I know the struggles of advocates. I’m aware of the pressure on SAFE examiners. I notice the shortcomings of prevention curricula not made for diverse communities. I understand the weight of budgets and RFPs. I know the effort it takes to ensure incarcerated survivors and many others aren’t forgotten.
These experiences fuel my commitment to building solutions that are tangible, accessible, and realistic for the people doing this work every day. After juggling helplines, hospital calls, budgets, training sites, statewide PREA work—stepping into systems change feels weirdly relaxing.
Our Shared Mission to End Sexual Violence in New York City and State
This brings me to why I believe so deeply in the mission of The Alliance. At The Alliance, our vision is bold: a city and state where every survivor—no matter their identity, language, or circumstances—can access care that is compassionate, coordinated, and just.
Over the past year, we’ve turned that vision into action:
• Securing additional funding for Rape Crisis Programs statewide
• The major policy milestone of the 2027 SAFE mandate
• The launch of the NYC Sexual Violence Prevention Mapping Project
• The opening of a new Rape Crisis Program in Brooklyn
• And taking our model abroad to Moldova
These accomplishments are grounded in real numbers. Numbers
made possible by a team that is small, but truly a powerhouse. This was done by our team of 8—a team that shows up every day with heart, grit, creativity, and an unwavering commitment to survivors and community.
Last year, The Alliance trained: 650 community members, 236 healthcare professionals, 461 nightlife professionals, 169 young people as prevention leaders, and 1210 college students.
It was with that spirit in mind that we embarked on our 2025 State of Sexual Violence Response Conference, which reflected both the complexity of our work and the collaboration it takes to advance it. The conversations we had throughout the day returned us to one truth: We are strongest when we operate as one coordinated system—never as separate programs.
That truth is exactly why convening matters. As we celebrated our achievements as a sector, we also stood at a defining moment in our evolution.
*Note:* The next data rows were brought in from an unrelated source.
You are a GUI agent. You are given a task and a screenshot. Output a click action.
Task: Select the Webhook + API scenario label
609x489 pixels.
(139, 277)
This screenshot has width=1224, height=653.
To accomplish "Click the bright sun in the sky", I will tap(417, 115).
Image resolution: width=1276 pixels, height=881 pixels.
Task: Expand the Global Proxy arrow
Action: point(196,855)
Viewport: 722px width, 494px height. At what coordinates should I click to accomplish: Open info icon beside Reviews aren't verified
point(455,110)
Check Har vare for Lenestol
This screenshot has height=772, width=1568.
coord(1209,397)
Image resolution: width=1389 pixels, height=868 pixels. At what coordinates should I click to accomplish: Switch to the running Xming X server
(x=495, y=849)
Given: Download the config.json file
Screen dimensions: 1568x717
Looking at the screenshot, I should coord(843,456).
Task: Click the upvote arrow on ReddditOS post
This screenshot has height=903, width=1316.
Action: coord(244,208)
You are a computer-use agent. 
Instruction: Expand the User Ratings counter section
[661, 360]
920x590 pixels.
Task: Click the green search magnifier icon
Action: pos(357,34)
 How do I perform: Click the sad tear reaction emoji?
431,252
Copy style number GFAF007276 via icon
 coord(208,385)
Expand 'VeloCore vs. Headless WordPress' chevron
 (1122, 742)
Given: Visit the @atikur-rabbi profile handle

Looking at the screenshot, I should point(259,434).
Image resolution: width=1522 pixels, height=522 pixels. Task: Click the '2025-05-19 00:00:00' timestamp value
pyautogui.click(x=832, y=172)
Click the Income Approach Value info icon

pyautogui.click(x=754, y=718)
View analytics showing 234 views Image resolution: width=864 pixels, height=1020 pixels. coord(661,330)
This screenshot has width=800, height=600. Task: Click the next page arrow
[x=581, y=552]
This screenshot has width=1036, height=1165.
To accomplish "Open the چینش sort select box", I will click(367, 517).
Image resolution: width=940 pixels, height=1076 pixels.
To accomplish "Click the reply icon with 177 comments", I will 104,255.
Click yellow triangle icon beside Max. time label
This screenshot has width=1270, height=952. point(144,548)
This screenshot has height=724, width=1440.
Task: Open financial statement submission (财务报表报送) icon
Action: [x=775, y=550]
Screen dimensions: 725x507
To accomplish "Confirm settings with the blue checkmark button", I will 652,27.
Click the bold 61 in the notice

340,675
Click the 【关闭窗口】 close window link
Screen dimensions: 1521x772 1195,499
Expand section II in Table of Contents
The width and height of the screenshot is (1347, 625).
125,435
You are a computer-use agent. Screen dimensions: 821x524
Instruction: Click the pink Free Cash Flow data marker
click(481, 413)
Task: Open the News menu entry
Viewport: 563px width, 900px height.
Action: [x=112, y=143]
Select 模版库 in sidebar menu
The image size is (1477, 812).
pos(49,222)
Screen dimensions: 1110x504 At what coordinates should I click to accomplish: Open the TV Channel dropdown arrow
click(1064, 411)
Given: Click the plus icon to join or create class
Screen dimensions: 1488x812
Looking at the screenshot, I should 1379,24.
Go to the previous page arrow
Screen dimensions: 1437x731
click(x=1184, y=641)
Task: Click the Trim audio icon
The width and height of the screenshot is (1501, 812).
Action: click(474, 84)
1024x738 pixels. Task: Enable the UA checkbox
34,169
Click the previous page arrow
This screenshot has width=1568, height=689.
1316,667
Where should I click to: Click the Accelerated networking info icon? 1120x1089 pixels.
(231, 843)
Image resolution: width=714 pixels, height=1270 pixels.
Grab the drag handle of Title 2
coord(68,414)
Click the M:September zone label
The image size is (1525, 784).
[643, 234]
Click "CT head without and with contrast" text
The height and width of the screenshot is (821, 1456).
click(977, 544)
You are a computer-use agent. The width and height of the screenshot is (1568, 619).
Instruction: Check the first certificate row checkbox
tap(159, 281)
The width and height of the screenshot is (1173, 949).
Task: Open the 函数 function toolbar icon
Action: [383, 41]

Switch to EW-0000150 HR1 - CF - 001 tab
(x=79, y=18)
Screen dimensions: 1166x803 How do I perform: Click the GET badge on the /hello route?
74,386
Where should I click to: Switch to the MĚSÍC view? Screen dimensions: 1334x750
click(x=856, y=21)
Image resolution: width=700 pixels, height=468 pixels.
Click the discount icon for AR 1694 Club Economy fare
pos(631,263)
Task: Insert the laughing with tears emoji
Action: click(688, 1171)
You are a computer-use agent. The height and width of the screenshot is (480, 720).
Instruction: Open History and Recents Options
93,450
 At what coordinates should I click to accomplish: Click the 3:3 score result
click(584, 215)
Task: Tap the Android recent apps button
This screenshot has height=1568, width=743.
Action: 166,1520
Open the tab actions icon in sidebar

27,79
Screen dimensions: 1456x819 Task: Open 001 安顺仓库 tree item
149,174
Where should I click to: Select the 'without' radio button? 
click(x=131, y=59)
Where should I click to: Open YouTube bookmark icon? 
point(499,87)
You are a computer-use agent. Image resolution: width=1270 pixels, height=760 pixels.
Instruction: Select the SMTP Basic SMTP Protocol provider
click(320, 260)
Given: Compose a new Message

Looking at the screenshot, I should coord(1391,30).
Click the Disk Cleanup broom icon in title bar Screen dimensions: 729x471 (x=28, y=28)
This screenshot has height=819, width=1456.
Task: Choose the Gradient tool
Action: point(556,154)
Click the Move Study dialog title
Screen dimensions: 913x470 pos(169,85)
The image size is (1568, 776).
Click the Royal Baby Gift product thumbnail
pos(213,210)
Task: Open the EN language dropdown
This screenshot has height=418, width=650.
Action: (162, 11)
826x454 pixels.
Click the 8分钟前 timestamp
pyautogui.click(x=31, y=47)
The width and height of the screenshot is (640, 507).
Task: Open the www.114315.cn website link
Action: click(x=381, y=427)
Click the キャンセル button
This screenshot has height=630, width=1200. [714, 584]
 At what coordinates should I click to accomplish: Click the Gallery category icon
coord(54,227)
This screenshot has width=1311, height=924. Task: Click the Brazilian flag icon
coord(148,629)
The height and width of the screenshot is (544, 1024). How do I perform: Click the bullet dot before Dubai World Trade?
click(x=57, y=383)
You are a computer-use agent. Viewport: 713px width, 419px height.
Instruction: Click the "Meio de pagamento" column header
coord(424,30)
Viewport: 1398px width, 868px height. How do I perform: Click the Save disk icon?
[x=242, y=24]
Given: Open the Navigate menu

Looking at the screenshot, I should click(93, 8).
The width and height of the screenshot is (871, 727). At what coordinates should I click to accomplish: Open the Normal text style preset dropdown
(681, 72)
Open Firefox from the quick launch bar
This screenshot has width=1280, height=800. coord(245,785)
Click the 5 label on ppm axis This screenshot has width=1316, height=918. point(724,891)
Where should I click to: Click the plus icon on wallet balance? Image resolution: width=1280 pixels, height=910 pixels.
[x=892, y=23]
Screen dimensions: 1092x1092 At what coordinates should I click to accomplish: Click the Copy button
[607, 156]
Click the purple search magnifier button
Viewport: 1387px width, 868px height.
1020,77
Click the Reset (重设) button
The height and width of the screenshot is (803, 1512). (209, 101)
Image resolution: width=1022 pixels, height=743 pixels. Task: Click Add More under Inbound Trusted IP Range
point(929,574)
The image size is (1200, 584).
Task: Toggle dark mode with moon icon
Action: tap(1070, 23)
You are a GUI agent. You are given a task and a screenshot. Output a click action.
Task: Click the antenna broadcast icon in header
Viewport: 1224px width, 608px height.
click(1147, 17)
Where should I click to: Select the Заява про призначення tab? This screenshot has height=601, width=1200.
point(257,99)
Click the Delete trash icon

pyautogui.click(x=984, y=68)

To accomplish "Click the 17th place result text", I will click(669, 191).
Our collective work, advocacy, partnerships, and systems-building have made something increasingly clear: We, the Alliance, have both the capacity and the credibility—and we are ready to step into the role of serving as the statewide coalition.
This is not just an organizational shift, this is a recognition of what’s possible when local leadership guides statewide impact —when the lessons we’ve learned here in New York City shape a more unified, survivor-centered response across New York State, and when the lessons from every corner of this state strengthen and inform the work we do across the entirety of New York.
As I move forward in the role of Deputy Executive Director, and The Alliance takes on a statewide role, I hold two things: gratitude for how far we’ve come and courage for how far we’re willing to go.
Our impact isn’t measured only by the policies we pass, but by the programs we strengthen, the partnerships we build, and the systems we transform to uphold survivors’ rights to safety, dignity, and justice.
So, welcome to the next chapter of our collective journey. Let’s get started.